Author :Isaac Butler Release :2022-02-01 Genre :Performing Arts Kind :eBook Book Rating :781/5 ( reviews)
Download or read book The Method written by Isaac Butler. This book was released on 2022-02-01. Available in PDF, EPUB and Kindle. Book excerpt: National Book Critics Circle Award Winner, Nonfiction NAMED ONE OF THE BEST BOOKS OF 2022 BY THE NEW YORKER, TIME MAGAZINE, SAN FRANCISCO CHRONICLE, VOX, SALON, LIT HUB, AND VANITY FAIR “Entertaining and illuminating.”--The New Yorker * “Compulsively readable.”--New York Times * “Delicious, humane, probing.”--Vulture * “The best and most important book about acting I've ever read.”--Nathan Lane The critically acclaimed cultural history of Method acting-an ebullient account of creative discovery and the birth of classic Hollywood. On stage and screen, we know a great performance when we see it. But how do actors draw from their bodies and minds to turn their selves into art? What is the craft of being an authentic fake? More than a century ago, amid tsarist Russia's crushing repression, one of the most talented actors ever, Konstantin Stanislavski, asked these very questions, reached deep into himself, and emerged with an answer.
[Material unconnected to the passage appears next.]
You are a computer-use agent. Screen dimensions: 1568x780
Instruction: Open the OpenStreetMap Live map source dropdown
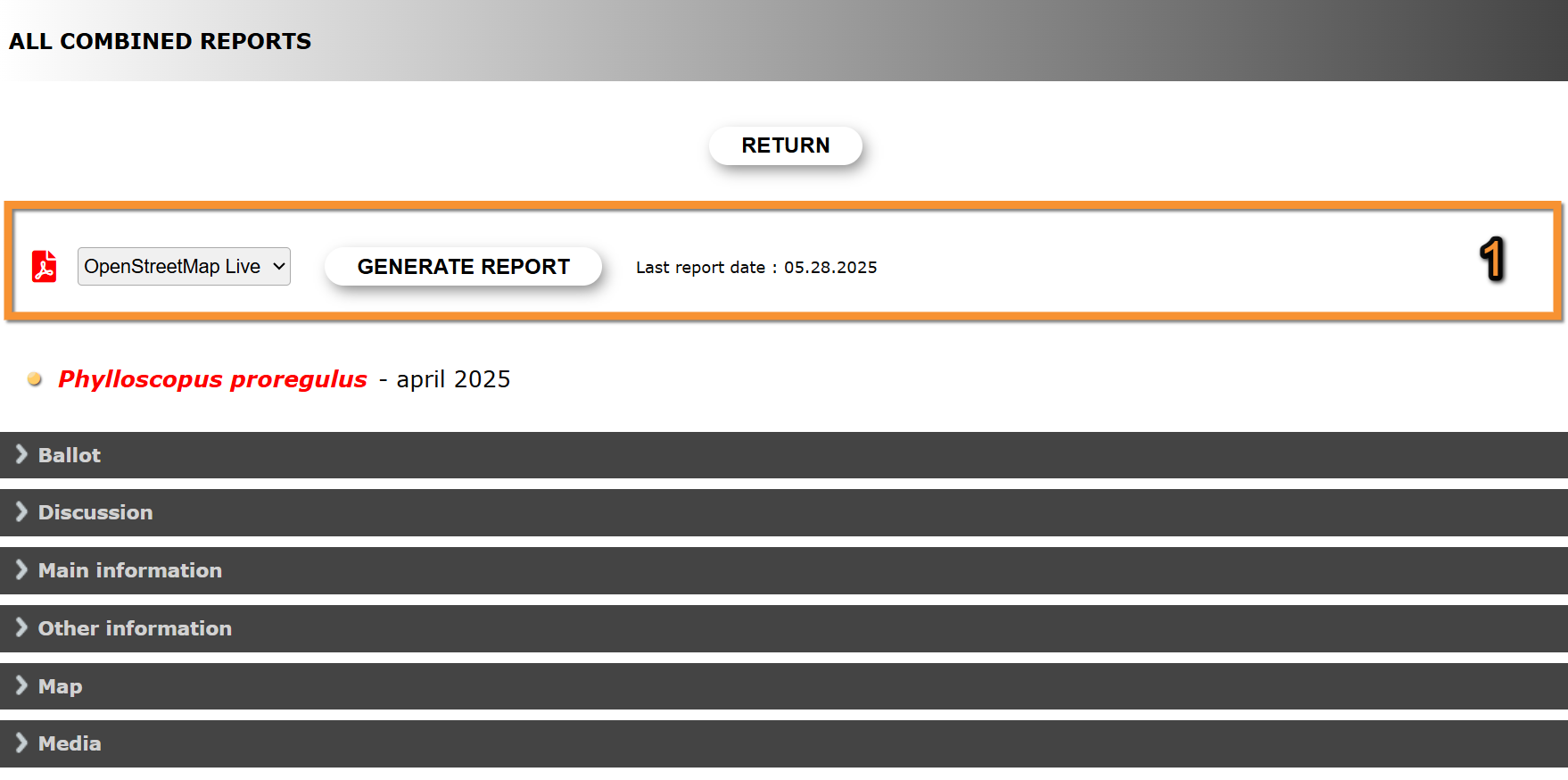184,267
How his “system” remade itself into the Method and forever transformed American theater and film is an unlikely saga that has never before been fully told. Now, critic and theater director Isaac Butler chronicles the history of the Method in a narrative that transports readers from Moscow to New York to Los Angeles, from The Seagull to A Streetcar Named Desire to Raging Bull. He traces how a cohort of American mavericks--including Stella Adler, Lee Strasberg, and the storied Group Theatre--refashioned Stanislavski's ideas for a Depression-plagued nation that had yet to find its place as an artistic powerhouse. The Group's feuds and rivalries would, in turn, shape generations of actors who enabled Hollywood to become the global dream-factory it is today. Some of these performers the Method would uplift; others, it would destroy. Long after its midcentury heyday, the Method lives on as one of the most influential--and misunderstood--ideas in American culture. Studded with marquee names--from Marlon Brando, Marilyn Monroe, and Elia Kazan, to James Baldwin, Ellen Burstyn, and Dustin Hoffman--The Method is a spirited history of ideas and a must-read for any fan of Broadway or American film.